Instructions for the task:
From the first line of the data below, copy each line up to the one containing "Task: Click the password", and include that line too.

Source records:

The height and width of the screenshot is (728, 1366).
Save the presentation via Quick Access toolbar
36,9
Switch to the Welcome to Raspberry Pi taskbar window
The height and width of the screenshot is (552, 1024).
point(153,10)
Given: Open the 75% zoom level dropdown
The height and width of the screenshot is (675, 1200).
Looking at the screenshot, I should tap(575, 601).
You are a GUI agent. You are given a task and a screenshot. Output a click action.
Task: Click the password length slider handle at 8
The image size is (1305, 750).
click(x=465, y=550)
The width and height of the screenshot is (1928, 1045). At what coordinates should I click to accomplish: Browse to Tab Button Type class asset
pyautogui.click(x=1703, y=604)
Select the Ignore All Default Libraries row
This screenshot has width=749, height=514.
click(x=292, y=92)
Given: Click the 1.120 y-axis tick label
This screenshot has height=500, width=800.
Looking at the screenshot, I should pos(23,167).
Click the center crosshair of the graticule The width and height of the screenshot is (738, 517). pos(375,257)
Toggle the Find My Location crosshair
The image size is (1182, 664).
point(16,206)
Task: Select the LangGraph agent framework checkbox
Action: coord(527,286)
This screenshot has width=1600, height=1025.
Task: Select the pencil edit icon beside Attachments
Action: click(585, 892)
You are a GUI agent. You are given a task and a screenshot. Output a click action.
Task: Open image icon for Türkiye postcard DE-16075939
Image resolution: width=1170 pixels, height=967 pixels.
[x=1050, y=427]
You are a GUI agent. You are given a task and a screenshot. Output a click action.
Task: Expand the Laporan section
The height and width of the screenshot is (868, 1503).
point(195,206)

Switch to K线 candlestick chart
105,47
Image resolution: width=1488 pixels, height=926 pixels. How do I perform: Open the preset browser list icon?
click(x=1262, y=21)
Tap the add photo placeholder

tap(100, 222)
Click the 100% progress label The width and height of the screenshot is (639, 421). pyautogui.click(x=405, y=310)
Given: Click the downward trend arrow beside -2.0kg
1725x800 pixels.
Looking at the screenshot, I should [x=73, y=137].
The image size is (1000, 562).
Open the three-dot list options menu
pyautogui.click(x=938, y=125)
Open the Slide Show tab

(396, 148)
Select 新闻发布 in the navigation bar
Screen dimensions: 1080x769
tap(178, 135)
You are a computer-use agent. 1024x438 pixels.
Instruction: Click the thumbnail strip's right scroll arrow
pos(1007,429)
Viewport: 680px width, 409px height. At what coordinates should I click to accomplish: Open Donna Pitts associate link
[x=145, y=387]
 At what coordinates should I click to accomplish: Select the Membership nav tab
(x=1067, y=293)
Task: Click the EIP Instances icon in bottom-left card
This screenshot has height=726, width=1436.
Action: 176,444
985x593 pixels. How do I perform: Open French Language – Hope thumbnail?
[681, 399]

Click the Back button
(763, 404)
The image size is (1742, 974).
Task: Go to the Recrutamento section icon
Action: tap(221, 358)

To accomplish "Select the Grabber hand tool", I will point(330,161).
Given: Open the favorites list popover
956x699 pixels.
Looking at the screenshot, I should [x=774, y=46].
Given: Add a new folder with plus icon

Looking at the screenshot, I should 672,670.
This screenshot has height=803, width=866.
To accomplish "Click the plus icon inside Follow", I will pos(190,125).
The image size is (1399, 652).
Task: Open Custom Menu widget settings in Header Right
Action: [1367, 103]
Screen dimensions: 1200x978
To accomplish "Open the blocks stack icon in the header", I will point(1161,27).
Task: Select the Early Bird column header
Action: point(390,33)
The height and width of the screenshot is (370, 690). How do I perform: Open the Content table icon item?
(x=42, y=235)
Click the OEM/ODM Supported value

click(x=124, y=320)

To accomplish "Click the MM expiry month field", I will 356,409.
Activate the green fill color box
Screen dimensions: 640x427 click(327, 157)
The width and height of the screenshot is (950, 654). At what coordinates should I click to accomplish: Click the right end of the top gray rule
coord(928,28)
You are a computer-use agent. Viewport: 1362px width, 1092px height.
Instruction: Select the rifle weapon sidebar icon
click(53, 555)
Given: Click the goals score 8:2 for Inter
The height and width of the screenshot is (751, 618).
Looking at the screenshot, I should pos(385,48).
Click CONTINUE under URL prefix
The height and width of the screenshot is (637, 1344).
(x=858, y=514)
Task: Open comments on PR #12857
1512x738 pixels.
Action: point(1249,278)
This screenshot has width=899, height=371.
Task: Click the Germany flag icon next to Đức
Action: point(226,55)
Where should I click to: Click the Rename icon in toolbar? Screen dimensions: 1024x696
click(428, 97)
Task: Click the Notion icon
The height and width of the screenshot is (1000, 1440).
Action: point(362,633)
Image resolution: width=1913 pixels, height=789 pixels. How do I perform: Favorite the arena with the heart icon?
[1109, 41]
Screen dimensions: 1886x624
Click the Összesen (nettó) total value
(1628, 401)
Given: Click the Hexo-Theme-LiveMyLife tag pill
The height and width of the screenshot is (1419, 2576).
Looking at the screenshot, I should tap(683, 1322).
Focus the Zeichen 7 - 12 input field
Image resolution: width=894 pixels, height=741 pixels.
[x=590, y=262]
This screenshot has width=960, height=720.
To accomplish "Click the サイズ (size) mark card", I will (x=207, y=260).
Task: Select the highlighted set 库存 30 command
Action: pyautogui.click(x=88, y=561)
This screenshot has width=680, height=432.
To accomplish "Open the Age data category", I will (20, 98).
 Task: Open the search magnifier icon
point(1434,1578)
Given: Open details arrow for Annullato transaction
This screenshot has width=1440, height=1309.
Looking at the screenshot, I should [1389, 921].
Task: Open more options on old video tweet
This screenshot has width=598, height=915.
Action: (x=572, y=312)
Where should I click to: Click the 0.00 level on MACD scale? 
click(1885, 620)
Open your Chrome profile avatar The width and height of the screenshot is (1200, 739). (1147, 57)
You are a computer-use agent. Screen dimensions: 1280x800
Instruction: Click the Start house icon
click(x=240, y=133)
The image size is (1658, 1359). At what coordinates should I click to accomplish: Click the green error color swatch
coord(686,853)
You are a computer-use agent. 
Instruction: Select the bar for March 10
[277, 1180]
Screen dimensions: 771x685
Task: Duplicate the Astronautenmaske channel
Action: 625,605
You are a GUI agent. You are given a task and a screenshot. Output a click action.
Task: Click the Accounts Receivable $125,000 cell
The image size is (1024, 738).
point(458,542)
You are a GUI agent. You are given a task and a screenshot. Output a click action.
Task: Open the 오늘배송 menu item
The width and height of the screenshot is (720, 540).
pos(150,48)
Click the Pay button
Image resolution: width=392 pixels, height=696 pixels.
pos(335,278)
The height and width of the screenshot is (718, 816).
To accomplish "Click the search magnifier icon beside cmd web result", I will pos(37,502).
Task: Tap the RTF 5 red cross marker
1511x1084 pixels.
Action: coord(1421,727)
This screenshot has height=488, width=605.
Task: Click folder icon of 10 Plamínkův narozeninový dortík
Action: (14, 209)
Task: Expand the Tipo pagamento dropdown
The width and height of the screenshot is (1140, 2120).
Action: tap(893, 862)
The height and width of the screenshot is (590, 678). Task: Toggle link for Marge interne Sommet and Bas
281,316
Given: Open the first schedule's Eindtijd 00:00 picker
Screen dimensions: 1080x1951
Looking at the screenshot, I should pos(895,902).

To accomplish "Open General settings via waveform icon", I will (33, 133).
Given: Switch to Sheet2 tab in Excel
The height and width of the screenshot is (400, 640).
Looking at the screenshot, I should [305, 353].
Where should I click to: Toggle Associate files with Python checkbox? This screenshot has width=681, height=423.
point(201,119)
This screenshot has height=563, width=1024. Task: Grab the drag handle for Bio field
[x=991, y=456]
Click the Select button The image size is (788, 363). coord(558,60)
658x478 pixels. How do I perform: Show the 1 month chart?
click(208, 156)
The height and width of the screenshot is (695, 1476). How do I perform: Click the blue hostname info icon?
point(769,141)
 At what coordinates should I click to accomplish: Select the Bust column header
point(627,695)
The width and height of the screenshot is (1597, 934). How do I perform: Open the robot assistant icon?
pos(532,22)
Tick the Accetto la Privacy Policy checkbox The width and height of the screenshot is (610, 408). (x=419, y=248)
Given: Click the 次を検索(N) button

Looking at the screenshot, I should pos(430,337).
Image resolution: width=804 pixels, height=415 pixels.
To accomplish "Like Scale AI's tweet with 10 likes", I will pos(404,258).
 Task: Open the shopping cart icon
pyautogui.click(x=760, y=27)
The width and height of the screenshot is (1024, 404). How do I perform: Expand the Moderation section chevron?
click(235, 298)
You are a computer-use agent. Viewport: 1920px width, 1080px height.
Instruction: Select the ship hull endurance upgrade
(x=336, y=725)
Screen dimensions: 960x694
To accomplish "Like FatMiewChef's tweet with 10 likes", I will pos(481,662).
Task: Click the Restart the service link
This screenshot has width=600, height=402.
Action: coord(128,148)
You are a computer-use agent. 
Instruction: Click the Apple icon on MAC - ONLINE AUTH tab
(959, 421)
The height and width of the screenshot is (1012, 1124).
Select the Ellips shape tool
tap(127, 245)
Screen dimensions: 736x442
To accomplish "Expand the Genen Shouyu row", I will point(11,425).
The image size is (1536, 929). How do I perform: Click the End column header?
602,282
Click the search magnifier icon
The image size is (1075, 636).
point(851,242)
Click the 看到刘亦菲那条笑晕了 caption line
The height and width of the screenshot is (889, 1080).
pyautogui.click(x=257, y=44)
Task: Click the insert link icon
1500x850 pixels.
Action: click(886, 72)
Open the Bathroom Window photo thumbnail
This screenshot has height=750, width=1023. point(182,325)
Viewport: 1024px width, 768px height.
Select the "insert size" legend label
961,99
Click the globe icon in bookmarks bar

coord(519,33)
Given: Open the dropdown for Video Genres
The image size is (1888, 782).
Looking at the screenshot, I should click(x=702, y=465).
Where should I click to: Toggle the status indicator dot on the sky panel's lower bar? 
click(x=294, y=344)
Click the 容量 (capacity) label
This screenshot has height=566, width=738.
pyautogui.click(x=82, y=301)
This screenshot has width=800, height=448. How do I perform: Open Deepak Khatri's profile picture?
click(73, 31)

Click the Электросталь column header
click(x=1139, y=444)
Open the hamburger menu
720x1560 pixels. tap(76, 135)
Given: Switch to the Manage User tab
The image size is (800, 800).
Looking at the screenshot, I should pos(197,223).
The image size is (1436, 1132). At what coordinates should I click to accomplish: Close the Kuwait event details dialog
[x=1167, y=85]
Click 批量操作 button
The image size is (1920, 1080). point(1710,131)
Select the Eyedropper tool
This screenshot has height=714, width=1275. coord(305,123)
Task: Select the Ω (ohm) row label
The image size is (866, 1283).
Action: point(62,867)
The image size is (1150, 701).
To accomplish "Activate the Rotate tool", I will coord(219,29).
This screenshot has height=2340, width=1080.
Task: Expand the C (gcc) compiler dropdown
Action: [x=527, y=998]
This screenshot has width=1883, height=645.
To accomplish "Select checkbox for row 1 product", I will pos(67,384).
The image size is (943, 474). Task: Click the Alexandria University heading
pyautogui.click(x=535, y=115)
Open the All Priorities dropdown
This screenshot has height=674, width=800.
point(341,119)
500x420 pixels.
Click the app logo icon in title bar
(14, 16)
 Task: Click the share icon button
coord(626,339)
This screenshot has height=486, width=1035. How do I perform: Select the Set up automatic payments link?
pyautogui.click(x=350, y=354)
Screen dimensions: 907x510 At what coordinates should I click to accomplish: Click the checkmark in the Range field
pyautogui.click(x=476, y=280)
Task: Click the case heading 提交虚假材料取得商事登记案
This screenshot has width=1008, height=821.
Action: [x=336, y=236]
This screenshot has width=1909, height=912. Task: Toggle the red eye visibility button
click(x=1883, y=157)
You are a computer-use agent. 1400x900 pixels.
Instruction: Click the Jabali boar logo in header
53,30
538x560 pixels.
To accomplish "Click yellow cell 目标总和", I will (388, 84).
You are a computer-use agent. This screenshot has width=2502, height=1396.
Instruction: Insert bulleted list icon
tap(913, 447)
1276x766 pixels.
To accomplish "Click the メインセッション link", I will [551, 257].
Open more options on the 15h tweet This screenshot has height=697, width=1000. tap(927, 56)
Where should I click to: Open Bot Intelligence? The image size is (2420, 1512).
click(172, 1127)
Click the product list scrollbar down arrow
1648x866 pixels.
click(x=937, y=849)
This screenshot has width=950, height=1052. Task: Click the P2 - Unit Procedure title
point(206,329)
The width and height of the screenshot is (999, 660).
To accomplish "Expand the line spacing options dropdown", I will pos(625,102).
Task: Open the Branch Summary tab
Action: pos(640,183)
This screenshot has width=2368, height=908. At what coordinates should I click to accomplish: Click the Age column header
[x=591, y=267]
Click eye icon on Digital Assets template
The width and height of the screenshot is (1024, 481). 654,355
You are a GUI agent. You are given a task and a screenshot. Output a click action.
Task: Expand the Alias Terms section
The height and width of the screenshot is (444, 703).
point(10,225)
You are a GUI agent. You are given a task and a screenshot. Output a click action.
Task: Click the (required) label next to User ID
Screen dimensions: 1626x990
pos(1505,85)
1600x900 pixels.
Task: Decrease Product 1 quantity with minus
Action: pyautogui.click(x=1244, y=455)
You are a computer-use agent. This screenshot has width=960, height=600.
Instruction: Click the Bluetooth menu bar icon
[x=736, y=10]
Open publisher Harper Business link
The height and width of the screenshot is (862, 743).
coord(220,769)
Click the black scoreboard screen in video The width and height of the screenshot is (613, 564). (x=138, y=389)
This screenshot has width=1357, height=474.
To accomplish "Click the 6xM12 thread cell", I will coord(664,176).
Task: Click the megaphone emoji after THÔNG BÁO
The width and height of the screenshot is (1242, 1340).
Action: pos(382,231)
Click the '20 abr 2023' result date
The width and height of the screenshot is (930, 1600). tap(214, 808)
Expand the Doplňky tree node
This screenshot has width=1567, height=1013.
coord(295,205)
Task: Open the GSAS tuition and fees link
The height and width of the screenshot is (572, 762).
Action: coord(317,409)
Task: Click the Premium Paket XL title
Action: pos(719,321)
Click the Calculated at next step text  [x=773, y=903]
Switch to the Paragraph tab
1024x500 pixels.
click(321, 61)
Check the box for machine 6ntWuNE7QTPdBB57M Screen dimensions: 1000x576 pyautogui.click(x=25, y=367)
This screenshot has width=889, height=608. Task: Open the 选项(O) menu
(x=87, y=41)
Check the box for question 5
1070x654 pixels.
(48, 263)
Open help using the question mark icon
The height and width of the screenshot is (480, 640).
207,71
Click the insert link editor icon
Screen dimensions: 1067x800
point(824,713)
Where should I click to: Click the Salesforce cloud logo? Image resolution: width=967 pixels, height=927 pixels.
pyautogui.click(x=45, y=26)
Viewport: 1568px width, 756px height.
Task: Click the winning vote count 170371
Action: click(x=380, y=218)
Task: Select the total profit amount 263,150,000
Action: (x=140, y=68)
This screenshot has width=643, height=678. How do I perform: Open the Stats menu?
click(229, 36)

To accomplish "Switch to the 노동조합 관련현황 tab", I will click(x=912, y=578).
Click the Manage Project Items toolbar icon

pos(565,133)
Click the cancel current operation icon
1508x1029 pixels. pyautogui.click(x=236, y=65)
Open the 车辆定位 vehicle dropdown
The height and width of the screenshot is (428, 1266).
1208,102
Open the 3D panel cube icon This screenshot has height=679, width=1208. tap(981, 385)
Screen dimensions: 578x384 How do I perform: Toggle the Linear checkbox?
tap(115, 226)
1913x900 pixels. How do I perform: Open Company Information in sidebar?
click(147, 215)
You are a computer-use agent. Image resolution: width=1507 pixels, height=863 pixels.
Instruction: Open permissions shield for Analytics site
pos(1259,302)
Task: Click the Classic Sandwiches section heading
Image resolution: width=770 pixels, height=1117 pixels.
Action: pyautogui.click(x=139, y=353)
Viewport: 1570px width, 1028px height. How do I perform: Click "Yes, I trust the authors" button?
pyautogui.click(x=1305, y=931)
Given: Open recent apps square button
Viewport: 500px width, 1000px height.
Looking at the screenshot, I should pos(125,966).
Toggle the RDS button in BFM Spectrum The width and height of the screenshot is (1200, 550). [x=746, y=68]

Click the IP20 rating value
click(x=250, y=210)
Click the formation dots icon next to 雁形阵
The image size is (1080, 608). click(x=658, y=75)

Exercise response:
The height and width of the screenshot is (728, 1366).
Save the presentation via Quick Access toolbar
36,9
Switch to the Welcome to Raspberry Pi taskbar window
The height and width of the screenshot is (552, 1024).
point(153,10)
Given: Open the 75% zoom level dropdown
The height and width of the screenshot is (675, 1200).
Looking at the screenshot, I should tap(575, 601).
You are a GUI agent. You are given a task and a screenshot. Output a click action.
Task: Click the password length slider handle at 8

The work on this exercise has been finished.